Babissakana, économiste reputé sur les questions de finance au Cameroun
Journalducameroun.com)/n

Le Cameroun possède t-il des moyens propres de défense pour se protéger contre une attaque éventuelle de ces Fonds?
Si les négociations avec les deux derniers créanciers commerciaux ont été bouclées en fin 2008 ou début 2009, le risque d’attaque des fonds vautours est négligeable ou même inexistant. Au 31 mars 2009, suivant les données de la CAA, la dette publique du Cameroun était de 1 377 milliards de FCFA soit 433 milliards de FCFA de dette intérieure et 944 milliards de FCFA de dette extérieure. La dette extérieure se décompose en dette multilatérale 286 milliards de FCFA, en dette bilatérale 657 milliards de FCFA et dette commerciale 1 milliards de FCFA.

Dans une récente communication gouvernementale, le ministre des finances est revenu sur l’emprunt effectué par le Cameroun auprès du FMI pour le justifier, apportant ainsi une réponse à la lettre initiée par vos soins invitant le nouveau chef du gouvernement à suspendre cette démarche. Pensez vous réellement que le Cameroun puisse résorber tout seul les problèmes liés à la crise actuelle ?
L’objectif de ma lettre de réforme au nouveau Premier Ministre était double : dénoncer la manière cavalière de se ré-endetter auprès du FMI après 20 ans d’ajustement et surtout inviter le chef du gouvernement camerounais à ne pas s’engager dans un nouveau programme de stabilisation économique avec le Fonds pendant que nous avons besoin d’un programme de relance économique susceptible d’impulser une mutation indispensable de notre système productif.
Il faut savoir qu’un emprunt au FMI de 92,85 millions de DTS (144,1 millions de $US le 2 juillet 2009) ne peut fondamentalement rien apporter à la résolution des problèmes majeurs actuels de l’économie camerounaise. D’ailleurs, même en y ajoutant les 152,8 millions de DTS dont vient de bénéficier le Cameroun (comme tous les autres 185 pays membres du FMI) dans le cadre des allocations générale et spéciale des DTS qui ont été approuvées par le conseil des gouverneurs du FMI le 13 août 2009, la problématique économique critique du Cameroun n’est pas effleurée.
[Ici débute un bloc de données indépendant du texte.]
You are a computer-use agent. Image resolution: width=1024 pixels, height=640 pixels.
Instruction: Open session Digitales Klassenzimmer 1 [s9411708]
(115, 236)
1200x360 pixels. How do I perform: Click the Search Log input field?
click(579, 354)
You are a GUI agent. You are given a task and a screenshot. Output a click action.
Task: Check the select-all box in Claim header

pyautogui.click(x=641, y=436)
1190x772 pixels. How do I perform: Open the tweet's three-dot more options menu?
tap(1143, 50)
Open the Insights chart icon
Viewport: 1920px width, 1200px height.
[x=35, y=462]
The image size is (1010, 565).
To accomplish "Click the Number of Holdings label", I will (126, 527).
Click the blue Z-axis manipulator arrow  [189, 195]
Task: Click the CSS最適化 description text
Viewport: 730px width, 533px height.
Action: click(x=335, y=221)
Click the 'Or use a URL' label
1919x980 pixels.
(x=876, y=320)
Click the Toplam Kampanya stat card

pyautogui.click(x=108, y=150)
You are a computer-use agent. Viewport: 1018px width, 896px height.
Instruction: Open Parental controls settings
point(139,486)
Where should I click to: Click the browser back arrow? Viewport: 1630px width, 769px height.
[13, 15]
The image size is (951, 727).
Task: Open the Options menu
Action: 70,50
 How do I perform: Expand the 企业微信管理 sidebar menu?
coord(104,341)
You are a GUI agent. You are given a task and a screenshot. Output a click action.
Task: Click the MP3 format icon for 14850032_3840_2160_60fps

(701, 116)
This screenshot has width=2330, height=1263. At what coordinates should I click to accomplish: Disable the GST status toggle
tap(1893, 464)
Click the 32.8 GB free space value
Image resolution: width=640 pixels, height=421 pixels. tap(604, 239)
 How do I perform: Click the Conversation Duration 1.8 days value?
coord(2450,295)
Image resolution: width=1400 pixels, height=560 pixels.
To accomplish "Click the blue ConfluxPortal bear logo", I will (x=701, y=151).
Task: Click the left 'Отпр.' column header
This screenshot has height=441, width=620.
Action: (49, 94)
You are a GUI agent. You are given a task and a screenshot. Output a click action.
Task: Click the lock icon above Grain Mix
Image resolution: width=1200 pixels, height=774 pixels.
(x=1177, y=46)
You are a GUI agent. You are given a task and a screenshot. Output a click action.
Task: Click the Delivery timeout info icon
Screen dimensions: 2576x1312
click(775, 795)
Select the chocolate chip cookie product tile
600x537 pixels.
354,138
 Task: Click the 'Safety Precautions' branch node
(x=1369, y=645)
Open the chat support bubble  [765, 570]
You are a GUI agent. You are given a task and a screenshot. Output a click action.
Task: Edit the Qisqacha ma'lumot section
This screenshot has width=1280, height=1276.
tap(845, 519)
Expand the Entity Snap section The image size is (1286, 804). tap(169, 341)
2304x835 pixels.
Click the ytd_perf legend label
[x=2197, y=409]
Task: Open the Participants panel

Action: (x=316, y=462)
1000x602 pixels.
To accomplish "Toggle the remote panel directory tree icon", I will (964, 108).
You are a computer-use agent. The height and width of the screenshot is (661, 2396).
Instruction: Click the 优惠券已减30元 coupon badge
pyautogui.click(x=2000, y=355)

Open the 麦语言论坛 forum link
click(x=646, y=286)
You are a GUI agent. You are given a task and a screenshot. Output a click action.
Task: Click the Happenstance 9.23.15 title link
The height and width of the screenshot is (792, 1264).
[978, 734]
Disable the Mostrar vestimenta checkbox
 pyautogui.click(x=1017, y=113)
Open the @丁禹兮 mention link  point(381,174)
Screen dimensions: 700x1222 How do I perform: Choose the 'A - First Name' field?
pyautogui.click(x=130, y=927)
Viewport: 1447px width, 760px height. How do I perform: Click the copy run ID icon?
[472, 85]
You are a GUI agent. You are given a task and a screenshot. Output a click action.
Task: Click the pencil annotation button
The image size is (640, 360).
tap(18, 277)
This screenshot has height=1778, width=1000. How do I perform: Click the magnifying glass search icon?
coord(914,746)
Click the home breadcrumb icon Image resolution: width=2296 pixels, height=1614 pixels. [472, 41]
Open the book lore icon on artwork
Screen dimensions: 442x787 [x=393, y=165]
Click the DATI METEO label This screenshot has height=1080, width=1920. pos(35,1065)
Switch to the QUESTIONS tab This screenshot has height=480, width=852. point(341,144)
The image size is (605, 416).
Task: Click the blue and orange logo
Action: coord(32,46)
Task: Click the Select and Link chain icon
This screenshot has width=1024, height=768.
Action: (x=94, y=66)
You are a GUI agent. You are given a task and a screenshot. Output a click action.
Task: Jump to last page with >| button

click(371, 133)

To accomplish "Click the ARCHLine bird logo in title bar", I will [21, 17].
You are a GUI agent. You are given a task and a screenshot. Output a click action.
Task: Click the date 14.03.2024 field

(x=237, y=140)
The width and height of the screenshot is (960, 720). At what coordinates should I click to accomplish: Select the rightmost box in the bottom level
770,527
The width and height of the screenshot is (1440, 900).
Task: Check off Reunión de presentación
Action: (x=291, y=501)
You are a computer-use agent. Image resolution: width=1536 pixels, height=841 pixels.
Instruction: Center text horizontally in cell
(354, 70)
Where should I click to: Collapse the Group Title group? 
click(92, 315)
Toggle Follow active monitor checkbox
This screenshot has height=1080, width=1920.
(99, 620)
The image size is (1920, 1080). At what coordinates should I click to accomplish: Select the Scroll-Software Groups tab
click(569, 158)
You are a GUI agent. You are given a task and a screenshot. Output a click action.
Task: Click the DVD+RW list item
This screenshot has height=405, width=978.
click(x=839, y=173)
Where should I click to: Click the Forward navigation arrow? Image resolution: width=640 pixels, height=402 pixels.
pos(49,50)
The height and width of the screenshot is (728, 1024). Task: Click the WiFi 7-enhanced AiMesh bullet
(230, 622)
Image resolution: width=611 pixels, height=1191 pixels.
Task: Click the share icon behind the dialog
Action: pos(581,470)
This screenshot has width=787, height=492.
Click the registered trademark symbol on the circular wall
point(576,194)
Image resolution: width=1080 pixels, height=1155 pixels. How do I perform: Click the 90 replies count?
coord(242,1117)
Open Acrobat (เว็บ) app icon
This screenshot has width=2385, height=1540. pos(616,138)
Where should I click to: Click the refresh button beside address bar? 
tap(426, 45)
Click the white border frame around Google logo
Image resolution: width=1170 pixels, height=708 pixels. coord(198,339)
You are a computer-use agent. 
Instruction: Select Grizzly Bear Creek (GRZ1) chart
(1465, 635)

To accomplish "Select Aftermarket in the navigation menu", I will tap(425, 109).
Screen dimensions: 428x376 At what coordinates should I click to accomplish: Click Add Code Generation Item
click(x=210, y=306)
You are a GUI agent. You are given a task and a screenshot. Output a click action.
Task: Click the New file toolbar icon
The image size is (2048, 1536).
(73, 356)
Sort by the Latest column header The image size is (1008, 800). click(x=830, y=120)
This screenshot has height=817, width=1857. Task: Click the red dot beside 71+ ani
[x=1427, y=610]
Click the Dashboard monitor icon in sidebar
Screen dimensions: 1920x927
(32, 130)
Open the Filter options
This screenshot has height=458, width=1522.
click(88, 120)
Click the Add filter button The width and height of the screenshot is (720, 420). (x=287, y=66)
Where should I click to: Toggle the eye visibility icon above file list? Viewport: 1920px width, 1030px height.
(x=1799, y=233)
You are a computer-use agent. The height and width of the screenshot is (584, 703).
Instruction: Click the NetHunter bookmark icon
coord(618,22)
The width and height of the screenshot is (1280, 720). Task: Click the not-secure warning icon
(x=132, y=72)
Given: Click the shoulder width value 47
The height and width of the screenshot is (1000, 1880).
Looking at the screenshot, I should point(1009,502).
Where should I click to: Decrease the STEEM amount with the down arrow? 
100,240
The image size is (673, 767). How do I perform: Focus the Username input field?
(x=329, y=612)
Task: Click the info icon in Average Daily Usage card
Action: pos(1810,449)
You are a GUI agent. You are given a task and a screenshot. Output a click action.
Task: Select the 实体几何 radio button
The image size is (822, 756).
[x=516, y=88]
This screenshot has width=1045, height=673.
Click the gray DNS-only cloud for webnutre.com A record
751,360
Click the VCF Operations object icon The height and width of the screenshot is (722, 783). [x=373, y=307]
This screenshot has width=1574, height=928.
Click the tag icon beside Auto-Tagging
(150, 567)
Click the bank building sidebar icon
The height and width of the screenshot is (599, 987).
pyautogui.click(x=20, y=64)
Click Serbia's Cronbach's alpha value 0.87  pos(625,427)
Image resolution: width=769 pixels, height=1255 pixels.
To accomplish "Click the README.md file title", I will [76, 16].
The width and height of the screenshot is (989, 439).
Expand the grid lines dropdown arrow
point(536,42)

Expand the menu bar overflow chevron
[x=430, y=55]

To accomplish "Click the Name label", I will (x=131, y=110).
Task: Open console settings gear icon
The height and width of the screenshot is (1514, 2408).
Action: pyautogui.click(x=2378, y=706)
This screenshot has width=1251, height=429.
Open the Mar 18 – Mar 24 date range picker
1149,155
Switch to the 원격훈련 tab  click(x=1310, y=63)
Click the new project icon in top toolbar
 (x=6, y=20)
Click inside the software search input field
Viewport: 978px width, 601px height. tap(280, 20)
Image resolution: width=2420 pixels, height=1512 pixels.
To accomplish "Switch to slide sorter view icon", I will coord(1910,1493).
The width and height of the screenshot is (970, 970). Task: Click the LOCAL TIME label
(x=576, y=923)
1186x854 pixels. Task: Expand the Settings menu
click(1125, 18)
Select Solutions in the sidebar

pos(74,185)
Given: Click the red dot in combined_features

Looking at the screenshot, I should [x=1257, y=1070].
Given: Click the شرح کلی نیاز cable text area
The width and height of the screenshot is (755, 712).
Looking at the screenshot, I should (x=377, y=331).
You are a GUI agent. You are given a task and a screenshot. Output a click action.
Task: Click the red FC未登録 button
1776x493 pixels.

La crise financière et économique internationale constitue à la fois une menace et une véritable opportunité. Du fait d’un management de type passif et réactif découlant d’un système de gouvernance politique désuet et inadapté, le gouvernement n’est resté que focalisé sur la menace en termes de baisse des recettes d’exportations découlant de la chute des produits de quelques filières. Pourtant, cette crise internationale (depuis son déclenchement en 2007 et son accélération en 2008) est une opportunité sans précédant, à saisir par un pays comme le Cameroun, pour impulser la mutation radicale et profonde de son système productif en vue d’enclencher un nouveau cycle de croissance économique forte et de progrès social rapide.
En tout état de cause, ce qu’il faut garder à l’esprit est que c’est pas en s’accrochant au FMI, institution spécialiste de la macroéconomie, qu’un pays peut opérer les mutations économiques et sociales structurelles qui sont indispensables pour sont progrès. C’est n’est pas non plus une affaire d’emprunt de quelques maigres DTS ou dollars.